I'm using the following function to brighten up color values (it's a lambda in my code, but that shouldn't make a differende):

Function ReduceDistanceTo255(ByVal i As Byte) As Byte
    Return i + (255 - i) \ 2
End Function

It won't compile, since the compiler interprets 255 and 2 as integers rather than bytes, making the result of type Integer. Unfortunately, there is no Byte type character, so I cannot just write 255B or something like that.

There are a few obvious workarounds to the problem:

Function ReduceDistanceTo255(ByVal i As Byte) As Byte
    Return i + (CByte(255) - i) \ CByte(2)
End Function

and

Function ReduceDistanceTo255(ByVal i As Byte) As Byte
    Return CByte(i + (255 - i) \ 2)
End Function

and

Function ReduceDistanceTo255(ByVal i As Byte) As Byte
    Dim FF As Byte = 255
    Dim two As Byte = 2

    Return i + (FF - i) \ two
End Function

The first one is just plain ugly and hard to read, because every literal needs to be CByted. The second one performs calculations in integers and then converts the result to Byte, which is OK, but not as elegant as a pure-Byte operation. The third workaround doesn't require CBytes, but it's drawbacks are obvious.

Did I miss some (elegant) fourth option which allows me to do Byte-only-math without cluttering my formula with CBools?

Answer 1

It is specifically mentioned in the Visual Basic Language Specification, chapter 2.4.2:

Annotation > There isn’t a type character for Byte because the most natural character would be B, which is a legal character in a hexadecimal literal.

Well, that's true I guess. "Octet" got voted down too, no doubt.

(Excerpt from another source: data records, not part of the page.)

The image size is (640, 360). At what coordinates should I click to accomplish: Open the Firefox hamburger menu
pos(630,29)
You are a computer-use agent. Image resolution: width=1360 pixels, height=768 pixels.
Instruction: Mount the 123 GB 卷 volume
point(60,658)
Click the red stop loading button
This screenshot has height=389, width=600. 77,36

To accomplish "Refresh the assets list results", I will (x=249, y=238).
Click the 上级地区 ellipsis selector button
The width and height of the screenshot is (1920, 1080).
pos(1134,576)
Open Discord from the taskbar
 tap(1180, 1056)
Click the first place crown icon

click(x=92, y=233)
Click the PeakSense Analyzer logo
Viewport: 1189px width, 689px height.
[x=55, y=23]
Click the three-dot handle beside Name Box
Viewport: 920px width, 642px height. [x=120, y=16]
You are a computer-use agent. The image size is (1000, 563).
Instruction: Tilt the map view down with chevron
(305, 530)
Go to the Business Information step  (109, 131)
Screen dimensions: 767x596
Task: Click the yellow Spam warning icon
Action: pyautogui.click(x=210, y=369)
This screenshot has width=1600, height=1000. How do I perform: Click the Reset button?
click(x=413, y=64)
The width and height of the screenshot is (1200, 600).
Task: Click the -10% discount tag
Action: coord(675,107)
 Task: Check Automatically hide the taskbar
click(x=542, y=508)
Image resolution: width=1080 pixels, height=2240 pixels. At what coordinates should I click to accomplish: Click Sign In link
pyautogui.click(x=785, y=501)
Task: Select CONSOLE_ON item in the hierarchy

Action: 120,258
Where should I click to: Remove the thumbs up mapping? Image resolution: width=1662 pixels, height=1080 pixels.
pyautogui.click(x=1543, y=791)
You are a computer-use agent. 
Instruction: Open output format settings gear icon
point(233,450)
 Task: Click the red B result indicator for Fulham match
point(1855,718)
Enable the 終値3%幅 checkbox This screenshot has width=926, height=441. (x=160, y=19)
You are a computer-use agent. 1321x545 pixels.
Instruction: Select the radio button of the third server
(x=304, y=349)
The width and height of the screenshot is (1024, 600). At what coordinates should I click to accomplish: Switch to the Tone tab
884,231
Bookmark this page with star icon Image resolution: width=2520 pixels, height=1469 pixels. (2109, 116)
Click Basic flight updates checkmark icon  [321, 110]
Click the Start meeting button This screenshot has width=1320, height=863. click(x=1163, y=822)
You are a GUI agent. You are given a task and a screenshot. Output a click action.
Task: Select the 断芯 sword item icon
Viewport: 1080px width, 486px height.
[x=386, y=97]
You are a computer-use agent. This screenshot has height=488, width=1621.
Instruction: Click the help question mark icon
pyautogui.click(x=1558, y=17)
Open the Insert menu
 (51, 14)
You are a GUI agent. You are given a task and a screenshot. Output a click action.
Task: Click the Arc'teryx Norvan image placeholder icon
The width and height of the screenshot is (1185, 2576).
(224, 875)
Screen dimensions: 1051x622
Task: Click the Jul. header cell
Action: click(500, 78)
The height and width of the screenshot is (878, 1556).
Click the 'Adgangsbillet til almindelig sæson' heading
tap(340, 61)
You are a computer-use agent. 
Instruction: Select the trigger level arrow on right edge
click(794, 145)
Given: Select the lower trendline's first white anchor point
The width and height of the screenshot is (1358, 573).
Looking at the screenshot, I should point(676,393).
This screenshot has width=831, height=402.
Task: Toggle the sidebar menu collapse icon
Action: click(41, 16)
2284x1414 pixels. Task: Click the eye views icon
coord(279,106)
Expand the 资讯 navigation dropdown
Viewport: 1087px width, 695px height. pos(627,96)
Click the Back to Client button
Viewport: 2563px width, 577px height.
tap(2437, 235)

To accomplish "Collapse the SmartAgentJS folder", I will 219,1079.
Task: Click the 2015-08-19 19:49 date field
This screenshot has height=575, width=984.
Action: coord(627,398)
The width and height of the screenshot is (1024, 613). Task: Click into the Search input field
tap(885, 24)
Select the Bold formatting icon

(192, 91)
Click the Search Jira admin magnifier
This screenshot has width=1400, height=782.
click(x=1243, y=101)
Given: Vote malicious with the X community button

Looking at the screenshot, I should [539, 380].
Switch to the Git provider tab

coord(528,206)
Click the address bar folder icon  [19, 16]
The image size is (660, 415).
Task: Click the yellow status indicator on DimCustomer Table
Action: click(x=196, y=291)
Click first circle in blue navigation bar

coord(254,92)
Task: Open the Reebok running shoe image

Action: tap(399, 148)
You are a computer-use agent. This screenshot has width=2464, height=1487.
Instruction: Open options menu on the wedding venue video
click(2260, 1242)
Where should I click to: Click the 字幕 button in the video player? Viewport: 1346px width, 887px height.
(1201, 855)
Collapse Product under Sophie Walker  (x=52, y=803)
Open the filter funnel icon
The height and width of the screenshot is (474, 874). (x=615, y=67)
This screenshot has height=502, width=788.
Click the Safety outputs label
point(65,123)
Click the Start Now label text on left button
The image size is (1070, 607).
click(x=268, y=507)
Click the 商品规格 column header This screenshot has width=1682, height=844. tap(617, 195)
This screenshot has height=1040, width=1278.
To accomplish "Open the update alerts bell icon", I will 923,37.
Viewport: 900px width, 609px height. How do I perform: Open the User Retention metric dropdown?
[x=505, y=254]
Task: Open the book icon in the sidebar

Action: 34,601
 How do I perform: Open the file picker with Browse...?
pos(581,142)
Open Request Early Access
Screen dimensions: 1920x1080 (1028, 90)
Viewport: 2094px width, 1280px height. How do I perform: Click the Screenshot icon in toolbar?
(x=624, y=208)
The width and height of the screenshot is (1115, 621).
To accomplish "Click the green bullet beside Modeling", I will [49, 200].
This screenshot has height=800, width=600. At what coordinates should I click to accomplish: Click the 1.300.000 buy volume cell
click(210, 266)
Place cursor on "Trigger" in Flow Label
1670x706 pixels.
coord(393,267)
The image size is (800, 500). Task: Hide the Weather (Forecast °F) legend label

Use Return CByte(...), it is cheaper than ToByte().

Answer 2

How about using constants:

Function ReduceDistanceTo255(ByVal i As Byte) As Byte
  Const bFF As Byte = 255    
  Const b02 As Byte = 2
  Return i + (bFF - i) \ b02
End Function

no conversion, no casting, no extra variables

Answer 3

How about the easy way:

Imports System.Convert

Function ReduceDistanceTo255(ByVal i As Byte) As Byte
    Return ToByte(i + (255 - i) \ 2)
End Function

Edit: I'd prefer this workaround because it would do less casting and it is pretty clear to me what's going on.